Melihat dinamika simpang siur perbedaan pendapat ini seketika itu ngos-ngosan nafas saya, panas dingin dan mengerenyit dahi dibuatnya bila para ulama berbeda fatwa. Kalau anak muda sekarang bilang saya ini sedang “galau”. Orang kampung kami bilang “legau”, tapi seringkali disebut “malangau”. Hehehe

Pertanyaan mendasar bagi kaum muslim awam (termasuk saya) fatwa mana yang harus kita ikuti? Benarkah hanya dengan kita mengucapkan “Selamat Natal” saja kita akan menjadi kafir? Kita menjadi musyrik? Risih saya dengan fatwa-fatwa ini. Masa dikit-dikit teologi, dikit-dikit langsung keteologi, keteologi kok cuma sedikit. Hehehe

Bagi saya sederhananya begini, sepanjang kita mengucapkan “Selamat Natal” bertujuan mengikat tali persaudaraan, menghargai dan menghormati sesama manusia antar umat beragama, saya pikir boleh.

Masalahnya hanya tergantung pada niat dalam hati. Sepanjang niatnya kepada apa yang saya sebutkan diatas, diperbolehkan. Karena urusan kafir atau tidak kafirnya seorang hamba, musyrik atau tidak musyriknya kita, bukankah Allah SWT maha tahu, bukankan dia yang mengusai isi hati.

Kita tidak bisa hanya mengacu kepada satu dalil saja. Dimasa Nabi Muhammad SAW misalnya ada Yahudi berlindung kepada kaum muslimin, atau seorang pedeta taat yang menumpang ibadah di Mesjid diperbolehkan oleh Rasulullah, seperti keadalian yang tegakkan oleh Umar Bin Khattab tanpa pandang agama dan suku, dan banyak yang lainnya. Ini petunjuk bahwa pentingnya toleransi, pentingnya menjalin hubungan baik dan menghormati bagi sesama umat antar agama. Atau bila kita mengacu kepada dalil “Barangsiapa menyerupai suatu kaum, maka ia menjadi kaum tersebut” sangat bertolak belakang pada kenyataan.

Dalam fakta sejarah kita tidak bisa menafikkan bahwa sedikit banyak tradisi serta kebudayaan yahudi dan kristen menjadi referensi cara hidup dan cara pandang agama kita.

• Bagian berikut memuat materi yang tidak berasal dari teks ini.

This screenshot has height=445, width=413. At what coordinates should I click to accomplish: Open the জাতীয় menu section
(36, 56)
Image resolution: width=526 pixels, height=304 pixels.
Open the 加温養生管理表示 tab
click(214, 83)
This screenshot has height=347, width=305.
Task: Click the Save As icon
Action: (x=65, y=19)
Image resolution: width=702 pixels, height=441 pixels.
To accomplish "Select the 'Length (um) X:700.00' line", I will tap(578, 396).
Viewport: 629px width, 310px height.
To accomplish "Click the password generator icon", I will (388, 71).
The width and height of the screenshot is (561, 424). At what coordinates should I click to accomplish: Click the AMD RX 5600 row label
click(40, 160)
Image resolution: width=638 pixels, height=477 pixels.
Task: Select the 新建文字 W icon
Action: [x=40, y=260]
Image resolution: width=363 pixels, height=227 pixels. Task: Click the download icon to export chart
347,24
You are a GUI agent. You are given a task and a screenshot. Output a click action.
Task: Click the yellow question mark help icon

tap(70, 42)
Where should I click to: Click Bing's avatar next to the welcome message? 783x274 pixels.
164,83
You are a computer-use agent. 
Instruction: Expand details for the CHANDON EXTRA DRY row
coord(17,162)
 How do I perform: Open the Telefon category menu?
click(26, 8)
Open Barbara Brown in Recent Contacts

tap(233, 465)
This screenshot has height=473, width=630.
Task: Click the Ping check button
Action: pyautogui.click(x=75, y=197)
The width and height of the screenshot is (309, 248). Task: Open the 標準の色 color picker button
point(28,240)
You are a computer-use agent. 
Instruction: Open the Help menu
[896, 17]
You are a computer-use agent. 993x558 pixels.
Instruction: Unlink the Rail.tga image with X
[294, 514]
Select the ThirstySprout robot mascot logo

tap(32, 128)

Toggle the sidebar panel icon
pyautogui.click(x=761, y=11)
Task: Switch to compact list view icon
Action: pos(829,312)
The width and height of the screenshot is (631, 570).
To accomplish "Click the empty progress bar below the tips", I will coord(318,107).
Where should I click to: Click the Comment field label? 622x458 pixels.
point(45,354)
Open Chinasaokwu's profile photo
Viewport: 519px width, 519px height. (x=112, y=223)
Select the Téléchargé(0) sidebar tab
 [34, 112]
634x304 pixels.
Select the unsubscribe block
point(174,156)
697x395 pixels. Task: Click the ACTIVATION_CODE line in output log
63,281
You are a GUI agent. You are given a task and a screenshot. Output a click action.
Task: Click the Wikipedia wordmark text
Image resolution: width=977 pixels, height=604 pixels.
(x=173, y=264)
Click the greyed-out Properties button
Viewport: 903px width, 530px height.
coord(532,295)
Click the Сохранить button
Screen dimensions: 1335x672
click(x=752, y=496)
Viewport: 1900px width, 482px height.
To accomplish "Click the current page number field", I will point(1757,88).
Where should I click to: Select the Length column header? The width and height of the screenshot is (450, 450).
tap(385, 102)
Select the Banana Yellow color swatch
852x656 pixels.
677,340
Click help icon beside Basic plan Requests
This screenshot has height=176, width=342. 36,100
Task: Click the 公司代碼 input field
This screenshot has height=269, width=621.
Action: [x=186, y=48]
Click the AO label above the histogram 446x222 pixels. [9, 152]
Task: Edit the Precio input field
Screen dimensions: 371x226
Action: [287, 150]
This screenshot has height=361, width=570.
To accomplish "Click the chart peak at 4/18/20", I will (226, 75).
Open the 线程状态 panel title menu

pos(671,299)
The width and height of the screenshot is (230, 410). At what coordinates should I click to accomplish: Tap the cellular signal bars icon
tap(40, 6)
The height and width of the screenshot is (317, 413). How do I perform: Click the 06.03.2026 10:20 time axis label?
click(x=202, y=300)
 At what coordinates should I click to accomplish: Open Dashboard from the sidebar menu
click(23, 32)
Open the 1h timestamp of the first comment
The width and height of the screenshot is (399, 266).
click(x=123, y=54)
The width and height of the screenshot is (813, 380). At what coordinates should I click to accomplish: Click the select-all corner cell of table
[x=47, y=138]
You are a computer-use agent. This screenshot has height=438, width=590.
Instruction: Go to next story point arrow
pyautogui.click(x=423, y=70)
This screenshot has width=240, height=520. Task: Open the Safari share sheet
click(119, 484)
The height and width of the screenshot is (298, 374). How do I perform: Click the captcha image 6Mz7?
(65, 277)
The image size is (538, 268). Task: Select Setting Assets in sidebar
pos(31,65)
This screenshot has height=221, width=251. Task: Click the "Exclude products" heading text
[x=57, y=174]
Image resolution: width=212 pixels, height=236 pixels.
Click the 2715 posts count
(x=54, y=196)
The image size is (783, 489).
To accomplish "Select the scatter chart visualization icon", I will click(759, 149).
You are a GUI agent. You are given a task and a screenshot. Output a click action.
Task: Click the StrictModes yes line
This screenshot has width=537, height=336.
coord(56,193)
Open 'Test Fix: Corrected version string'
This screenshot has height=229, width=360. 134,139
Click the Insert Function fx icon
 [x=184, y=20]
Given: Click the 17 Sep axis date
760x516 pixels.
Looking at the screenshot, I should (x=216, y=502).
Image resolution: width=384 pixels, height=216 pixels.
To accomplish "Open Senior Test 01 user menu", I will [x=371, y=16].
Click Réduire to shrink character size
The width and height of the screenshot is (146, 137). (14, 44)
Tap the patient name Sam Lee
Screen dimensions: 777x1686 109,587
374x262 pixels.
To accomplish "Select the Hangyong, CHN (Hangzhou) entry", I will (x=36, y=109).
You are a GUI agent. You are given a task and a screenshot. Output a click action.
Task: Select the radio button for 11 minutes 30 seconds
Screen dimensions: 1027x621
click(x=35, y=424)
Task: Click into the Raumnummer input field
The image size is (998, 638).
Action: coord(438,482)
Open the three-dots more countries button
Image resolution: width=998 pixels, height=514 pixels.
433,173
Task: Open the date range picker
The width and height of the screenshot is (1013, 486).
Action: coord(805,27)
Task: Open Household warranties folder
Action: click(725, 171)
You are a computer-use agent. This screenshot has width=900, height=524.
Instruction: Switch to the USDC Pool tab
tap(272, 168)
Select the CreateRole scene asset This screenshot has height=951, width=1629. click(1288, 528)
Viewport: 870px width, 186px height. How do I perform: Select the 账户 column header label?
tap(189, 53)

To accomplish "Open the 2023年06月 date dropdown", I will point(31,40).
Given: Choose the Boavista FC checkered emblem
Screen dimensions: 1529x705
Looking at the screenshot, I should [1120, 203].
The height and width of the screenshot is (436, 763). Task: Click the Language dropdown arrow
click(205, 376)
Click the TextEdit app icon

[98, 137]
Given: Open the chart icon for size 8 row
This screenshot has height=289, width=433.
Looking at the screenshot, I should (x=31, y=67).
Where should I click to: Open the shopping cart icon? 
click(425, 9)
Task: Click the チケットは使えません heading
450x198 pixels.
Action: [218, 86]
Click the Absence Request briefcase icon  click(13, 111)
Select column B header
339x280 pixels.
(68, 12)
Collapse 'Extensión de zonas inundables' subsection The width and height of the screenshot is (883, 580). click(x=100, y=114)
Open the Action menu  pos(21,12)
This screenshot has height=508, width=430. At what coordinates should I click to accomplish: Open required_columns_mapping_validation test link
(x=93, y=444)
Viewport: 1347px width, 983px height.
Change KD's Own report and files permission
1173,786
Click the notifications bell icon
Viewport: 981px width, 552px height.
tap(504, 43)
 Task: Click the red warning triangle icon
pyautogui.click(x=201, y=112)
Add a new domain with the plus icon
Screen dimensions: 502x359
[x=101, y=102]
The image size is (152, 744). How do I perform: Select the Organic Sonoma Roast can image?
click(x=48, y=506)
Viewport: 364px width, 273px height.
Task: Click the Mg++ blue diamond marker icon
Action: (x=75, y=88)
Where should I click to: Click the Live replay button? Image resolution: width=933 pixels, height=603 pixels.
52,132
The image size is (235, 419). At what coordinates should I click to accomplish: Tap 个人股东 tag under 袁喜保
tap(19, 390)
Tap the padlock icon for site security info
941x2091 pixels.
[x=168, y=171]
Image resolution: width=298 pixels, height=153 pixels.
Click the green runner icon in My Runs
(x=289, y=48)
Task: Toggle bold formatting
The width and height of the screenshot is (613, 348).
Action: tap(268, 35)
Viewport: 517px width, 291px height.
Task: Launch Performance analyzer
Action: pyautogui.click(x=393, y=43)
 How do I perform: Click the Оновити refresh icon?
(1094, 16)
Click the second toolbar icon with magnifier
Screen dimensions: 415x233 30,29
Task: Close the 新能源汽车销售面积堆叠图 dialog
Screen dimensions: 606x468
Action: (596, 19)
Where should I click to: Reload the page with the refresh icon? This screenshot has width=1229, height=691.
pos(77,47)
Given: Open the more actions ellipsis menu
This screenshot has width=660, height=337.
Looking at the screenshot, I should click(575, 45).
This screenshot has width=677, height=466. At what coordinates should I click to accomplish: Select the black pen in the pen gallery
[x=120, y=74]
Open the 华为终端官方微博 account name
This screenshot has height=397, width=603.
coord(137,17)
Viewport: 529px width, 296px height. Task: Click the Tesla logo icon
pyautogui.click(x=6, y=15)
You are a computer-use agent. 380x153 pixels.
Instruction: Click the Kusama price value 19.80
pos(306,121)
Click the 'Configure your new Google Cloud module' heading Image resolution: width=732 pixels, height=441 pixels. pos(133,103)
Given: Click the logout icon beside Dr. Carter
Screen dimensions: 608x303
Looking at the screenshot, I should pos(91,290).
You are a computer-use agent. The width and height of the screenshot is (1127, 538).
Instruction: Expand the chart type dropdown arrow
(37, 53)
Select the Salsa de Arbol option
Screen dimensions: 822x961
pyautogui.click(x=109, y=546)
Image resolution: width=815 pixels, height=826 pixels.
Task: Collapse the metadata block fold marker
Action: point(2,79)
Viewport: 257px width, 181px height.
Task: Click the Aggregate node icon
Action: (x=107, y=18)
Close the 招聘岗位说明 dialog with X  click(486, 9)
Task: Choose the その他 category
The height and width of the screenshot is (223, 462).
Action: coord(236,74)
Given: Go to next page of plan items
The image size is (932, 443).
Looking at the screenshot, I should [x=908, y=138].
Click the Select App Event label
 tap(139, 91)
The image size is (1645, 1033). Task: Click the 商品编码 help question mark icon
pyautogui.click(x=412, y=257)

Cadar, sunat, hijab adalah tradisi agama Yudaisme dan Kristiani yang sudah dilakukan oleh bangsa Yahudi (bani israil) dan umat Nasrani jauh sebelum islam turun kepada Nabi Muhammad SAW untuk menyempurnakan agama-agama sebelumnya. Maka bercadar jadi Yahudi, maka disunat jadi Yahudi, maka berhijab jadi Kristen.
Untuk itu, Berdasarkan penjabaran-penjabaran saya diatas, jangan kita ragu bahwa mengucapkan “Selamat Natal” diperbolehkan bagi siapapun kaum muslimin dan hukumnya tidak haram.

Pengucapan “Selamat Natal” sebagai bentuk kebaikan, cinta dan kasih sayang yang menjadi ruh agama Islam terhadap umat non-Muslim.

Islam Nusantara adalah Islam Indonesia, Islam dalam pemahamannya bahwa kita bukan islamnya Yaman, Mesir, Arab, dan Islamnya Timur Tengah. Tapi Islam Indonesia yang lahir ditengah-tengah perbedaan agama, budaya, suku, dan bangsa-bangsa. Islam yang menghargai dan menghormati hak-hak agama lain. Islam agama baru yang datang sebagai tamu terhormat, yang siap menerima semua perbedaan dan selalu menjaga keseimbangan menuju peradaban.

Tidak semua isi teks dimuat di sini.